We see the flow becomes rotation and does not converge to the zero of \(\mathbb{A} = \begin{pmatrix} 0 & 1 \\ -1 & 0 \end{pmatrix}\), the origin. GDA shares the similar behavior of the rotation and does not converge. (To add some detail, GDA’s rotation radius gradually increases.)
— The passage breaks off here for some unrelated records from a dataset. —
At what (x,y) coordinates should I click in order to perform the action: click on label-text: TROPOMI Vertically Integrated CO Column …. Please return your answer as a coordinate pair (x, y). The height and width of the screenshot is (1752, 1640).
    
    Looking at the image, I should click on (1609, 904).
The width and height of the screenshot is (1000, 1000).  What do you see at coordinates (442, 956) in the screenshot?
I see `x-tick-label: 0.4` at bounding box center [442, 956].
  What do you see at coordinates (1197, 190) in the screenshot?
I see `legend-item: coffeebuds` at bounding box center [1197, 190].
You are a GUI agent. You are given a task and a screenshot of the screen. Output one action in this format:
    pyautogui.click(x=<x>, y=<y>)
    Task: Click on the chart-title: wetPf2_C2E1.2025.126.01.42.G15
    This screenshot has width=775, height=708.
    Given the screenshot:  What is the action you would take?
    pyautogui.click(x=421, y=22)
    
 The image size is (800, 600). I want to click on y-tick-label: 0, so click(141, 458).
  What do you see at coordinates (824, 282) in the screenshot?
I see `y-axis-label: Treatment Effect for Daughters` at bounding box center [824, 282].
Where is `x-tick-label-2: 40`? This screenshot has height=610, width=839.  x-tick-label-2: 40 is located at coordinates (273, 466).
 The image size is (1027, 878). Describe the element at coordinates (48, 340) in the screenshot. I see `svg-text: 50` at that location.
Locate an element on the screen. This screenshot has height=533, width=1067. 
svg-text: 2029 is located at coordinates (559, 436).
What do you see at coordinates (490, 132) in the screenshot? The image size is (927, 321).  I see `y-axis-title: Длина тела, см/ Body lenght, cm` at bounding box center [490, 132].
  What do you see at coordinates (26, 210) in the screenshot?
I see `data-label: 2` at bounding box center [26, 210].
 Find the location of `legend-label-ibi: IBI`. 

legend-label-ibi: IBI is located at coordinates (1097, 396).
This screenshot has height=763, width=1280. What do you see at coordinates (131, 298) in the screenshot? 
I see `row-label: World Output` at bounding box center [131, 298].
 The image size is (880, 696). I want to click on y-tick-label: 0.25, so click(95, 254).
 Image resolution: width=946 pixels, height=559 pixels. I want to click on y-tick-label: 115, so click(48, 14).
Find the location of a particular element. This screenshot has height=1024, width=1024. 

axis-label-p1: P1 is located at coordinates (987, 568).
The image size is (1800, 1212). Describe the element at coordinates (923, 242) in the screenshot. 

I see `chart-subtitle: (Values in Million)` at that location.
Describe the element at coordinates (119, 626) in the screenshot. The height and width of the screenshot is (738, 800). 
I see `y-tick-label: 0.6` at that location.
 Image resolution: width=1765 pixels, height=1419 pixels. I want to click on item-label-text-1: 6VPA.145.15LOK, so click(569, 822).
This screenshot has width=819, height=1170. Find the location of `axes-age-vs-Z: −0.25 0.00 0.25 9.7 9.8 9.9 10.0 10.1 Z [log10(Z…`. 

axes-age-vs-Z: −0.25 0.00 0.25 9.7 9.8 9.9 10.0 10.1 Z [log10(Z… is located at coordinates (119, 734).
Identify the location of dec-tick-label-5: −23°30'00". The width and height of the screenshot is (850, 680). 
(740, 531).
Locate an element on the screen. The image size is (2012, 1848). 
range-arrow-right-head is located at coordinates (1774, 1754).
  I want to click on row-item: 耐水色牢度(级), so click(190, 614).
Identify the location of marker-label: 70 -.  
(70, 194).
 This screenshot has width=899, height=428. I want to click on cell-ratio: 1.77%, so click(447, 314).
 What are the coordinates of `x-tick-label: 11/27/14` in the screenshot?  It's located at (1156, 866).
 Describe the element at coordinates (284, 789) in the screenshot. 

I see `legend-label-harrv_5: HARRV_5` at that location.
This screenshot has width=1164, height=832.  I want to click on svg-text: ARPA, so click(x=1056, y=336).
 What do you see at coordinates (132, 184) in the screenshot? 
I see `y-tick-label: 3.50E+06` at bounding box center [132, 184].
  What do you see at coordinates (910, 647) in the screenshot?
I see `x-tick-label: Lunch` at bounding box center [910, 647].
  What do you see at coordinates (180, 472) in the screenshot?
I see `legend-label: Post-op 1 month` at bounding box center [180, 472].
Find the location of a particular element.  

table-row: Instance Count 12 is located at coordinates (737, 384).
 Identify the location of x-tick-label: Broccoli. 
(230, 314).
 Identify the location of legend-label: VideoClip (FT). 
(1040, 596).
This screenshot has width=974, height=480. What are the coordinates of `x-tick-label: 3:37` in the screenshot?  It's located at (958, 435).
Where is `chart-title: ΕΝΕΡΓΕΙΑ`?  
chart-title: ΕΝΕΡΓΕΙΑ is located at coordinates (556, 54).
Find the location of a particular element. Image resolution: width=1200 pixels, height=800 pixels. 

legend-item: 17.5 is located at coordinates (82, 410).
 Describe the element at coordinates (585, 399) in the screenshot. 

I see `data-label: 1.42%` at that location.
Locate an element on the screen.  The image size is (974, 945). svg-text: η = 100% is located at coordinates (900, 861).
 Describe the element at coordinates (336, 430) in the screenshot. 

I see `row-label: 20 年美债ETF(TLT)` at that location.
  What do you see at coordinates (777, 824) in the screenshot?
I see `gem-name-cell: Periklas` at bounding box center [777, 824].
However, if we put an anchor, it converges. Consider an ODE with anchor
\[\begin{pmatrix} \dot{X} \\ \dot{Y} \end{pmatrix} = - \mathbb{A} \begin{pmatrix} X \\ Y \end{pmatrix} - \frac{1}{t} \left( \begin{pmatrix} X \\ Y \end{pmatrix} - \begin{pmatrix} X_0 \\ Y_0 \end{pmatrix} \right) .\]In the above equation, we call \(\begin{pmatrix} X_0 \\ Y_0 \end{pmatrix}\) as an anchor. The role of the anchor is captured in the below simulation.
Here we set the anchor as \(\begin{pmatrix} X_0 \\ Y_0 \end{pmatrix} = \begin{pmatrix} 1 \\ 0 \end{pmatrix}\). The term \(\begin{pmatrix} X \\ Y \end{pmatrix} - \begin{pmatrix} X_0 \\ Y_0 \end{pmatrix}\) corresponds to the red line segment in the animation, and the line segment pulls the flow like a rope is typed. As we can see in the simulation, such dragging makes contraction to the dynamics and gives convergence.
However, note \(\frac{1}{t}\) is multiplied to the “rope” term, \(\begin{pmatrix} X \\ Y \end{pmatrix} - \begin{pmatrix} X_0 \\ Y_0 \end{pmatrix}\). We call such coefficient and the anchor coefficient. As \(\lim_{t\to\infty}\frac{1}{t}=0\), we see the anchor coefficient eventually vanishes. This makes sense, because our goal is the optimal point (zero of \(\mathbb{A}\)) not the anchor, but if the dragging to the anchor remains to the end, it will bother the convergence to the optimal. Thus the anchor coefficient should vanish, but if it vanishes too fast, the dynamics will behave similar with the one without anchor, which does not converge. Then a natural question arises,
"how fast should the anchor coefficient vanish to give the best convergence?"
This was the one of the motivation behind our work Continuous-time Analysis of Anchor Acceleration. We put an answer to this question in Section 3.